**WHAT YOU ARE ASKED TO DO**
In the listing that follows, locate the line containing "Select the Connectors tab" and the line containing "Given: Click the Clear filter link". Retype exactly those two lines and every line between them, and nothing more.

**DATA SHOWN**
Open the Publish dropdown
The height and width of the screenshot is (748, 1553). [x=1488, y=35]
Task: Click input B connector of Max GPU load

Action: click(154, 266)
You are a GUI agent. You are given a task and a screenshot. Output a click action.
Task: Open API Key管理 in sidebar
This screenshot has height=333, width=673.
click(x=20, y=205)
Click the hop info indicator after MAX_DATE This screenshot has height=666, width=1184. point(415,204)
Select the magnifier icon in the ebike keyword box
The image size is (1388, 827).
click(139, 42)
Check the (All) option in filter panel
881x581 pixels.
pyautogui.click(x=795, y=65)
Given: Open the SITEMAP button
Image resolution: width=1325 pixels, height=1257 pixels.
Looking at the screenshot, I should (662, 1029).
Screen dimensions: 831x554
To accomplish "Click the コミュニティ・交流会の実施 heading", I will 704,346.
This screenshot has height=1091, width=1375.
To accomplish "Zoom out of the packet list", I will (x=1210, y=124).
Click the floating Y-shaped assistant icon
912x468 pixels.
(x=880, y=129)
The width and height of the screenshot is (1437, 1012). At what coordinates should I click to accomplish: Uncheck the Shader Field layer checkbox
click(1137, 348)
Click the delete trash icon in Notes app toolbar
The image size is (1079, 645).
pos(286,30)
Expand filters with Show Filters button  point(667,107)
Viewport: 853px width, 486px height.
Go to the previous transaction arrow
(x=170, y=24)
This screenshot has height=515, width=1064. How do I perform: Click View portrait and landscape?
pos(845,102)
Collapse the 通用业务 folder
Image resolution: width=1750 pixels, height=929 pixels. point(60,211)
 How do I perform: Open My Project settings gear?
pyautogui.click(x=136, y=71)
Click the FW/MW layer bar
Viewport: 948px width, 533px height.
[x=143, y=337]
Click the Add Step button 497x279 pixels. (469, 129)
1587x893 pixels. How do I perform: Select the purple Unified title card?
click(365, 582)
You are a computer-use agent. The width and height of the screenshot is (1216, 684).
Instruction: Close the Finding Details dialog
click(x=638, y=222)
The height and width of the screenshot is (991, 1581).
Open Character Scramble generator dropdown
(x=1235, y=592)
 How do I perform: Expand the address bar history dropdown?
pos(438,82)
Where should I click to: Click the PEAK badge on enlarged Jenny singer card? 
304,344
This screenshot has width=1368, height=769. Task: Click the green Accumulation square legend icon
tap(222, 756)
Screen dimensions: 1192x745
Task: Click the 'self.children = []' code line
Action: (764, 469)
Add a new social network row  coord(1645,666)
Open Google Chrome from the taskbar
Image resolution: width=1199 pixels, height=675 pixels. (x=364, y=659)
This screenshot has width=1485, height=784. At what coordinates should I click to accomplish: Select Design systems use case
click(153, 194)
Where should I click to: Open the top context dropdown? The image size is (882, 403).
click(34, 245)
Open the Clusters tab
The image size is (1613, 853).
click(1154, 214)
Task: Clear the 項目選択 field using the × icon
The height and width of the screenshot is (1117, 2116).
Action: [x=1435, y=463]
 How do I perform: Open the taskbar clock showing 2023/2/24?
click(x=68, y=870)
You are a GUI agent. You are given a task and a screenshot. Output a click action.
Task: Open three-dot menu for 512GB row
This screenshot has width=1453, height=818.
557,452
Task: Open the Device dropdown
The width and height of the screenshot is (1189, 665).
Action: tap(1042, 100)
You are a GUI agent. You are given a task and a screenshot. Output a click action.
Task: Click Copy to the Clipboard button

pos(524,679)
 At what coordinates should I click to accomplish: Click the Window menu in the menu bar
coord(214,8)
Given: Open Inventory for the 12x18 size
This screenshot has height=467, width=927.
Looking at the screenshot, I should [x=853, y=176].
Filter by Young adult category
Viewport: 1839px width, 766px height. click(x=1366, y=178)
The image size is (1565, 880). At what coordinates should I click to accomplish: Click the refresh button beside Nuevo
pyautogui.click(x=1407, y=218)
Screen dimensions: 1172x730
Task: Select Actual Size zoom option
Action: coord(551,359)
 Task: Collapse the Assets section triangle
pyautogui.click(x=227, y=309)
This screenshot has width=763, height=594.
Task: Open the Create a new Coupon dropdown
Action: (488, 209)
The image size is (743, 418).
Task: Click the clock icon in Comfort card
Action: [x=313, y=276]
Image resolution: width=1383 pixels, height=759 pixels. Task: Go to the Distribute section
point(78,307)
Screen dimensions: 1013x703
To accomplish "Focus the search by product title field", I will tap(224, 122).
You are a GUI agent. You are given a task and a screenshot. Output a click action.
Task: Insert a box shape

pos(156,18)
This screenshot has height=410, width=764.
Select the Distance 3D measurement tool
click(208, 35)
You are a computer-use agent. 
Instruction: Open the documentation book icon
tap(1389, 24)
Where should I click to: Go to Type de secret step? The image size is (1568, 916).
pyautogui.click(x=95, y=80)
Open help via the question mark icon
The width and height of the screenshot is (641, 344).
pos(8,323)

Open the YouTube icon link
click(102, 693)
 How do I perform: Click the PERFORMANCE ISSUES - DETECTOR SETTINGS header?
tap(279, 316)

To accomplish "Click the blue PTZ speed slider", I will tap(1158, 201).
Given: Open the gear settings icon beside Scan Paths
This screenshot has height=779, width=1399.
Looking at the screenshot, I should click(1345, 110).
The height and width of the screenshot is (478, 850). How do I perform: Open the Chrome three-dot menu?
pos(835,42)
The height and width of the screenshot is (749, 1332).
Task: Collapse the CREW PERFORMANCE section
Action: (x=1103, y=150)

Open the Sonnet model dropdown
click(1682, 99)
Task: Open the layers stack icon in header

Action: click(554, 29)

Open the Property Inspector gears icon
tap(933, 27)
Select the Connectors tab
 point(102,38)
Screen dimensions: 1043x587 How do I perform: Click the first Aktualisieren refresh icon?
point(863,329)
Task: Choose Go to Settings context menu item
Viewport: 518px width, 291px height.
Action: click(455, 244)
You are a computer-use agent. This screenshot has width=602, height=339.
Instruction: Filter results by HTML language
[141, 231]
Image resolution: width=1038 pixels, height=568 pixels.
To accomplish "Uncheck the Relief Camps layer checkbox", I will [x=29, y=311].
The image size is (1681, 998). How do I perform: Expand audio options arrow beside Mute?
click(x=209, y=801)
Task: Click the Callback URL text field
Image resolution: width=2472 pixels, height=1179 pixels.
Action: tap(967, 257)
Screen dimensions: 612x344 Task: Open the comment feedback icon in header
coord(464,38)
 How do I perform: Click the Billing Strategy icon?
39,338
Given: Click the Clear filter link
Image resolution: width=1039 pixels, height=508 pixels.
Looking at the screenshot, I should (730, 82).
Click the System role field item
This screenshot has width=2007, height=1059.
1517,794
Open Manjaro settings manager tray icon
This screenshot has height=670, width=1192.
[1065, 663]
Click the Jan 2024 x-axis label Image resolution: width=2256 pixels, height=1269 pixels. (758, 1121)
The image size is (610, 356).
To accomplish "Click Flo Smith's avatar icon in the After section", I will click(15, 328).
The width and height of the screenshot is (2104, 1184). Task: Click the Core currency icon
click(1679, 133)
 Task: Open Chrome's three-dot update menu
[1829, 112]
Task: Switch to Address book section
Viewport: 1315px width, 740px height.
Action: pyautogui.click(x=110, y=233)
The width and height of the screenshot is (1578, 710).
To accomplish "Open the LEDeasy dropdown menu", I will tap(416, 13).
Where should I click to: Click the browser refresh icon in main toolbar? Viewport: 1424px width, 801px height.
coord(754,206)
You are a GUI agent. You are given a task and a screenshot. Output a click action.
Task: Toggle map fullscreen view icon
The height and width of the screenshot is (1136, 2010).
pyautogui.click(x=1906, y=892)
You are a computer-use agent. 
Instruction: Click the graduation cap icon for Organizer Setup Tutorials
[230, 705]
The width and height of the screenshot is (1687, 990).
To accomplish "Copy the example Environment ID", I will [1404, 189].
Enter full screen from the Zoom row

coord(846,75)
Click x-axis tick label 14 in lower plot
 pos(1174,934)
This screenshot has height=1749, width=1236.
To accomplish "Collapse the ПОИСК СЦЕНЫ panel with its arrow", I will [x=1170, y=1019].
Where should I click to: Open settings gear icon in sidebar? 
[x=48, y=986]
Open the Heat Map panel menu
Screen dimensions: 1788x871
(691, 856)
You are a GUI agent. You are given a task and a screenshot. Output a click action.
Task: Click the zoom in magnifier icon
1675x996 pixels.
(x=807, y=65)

**RESULT**
Select the Connectors tab
 point(102,38)
Screen dimensions: 1043x587 How do I perform: Click the first Aktualisieren refresh icon?
point(863,329)
Task: Choose Go to Settings context menu item
Viewport: 518px width, 291px height.
Action: click(455, 244)
You are a computer-use agent. This screenshot has width=602, height=339.
Instruction: Filter results by HTML language
[141, 231]
Image resolution: width=1038 pixels, height=568 pixels.
To accomplish "Uncheck the Relief Camps layer checkbox", I will [x=29, y=311].
The image size is (1681, 998). How do I perform: Expand audio options arrow beside Mute?
click(x=209, y=801)
Task: Click the Callback URL text field
Image resolution: width=2472 pixels, height=1179 pixels.
Action: tap(967, 257)
Screen dimensions: 612x344 Task: Open the comment feedback icon in header
coord(464,38)
 How do I perform: Click the Billing Strategy icon?
39,338
Given: Click the Clear filter link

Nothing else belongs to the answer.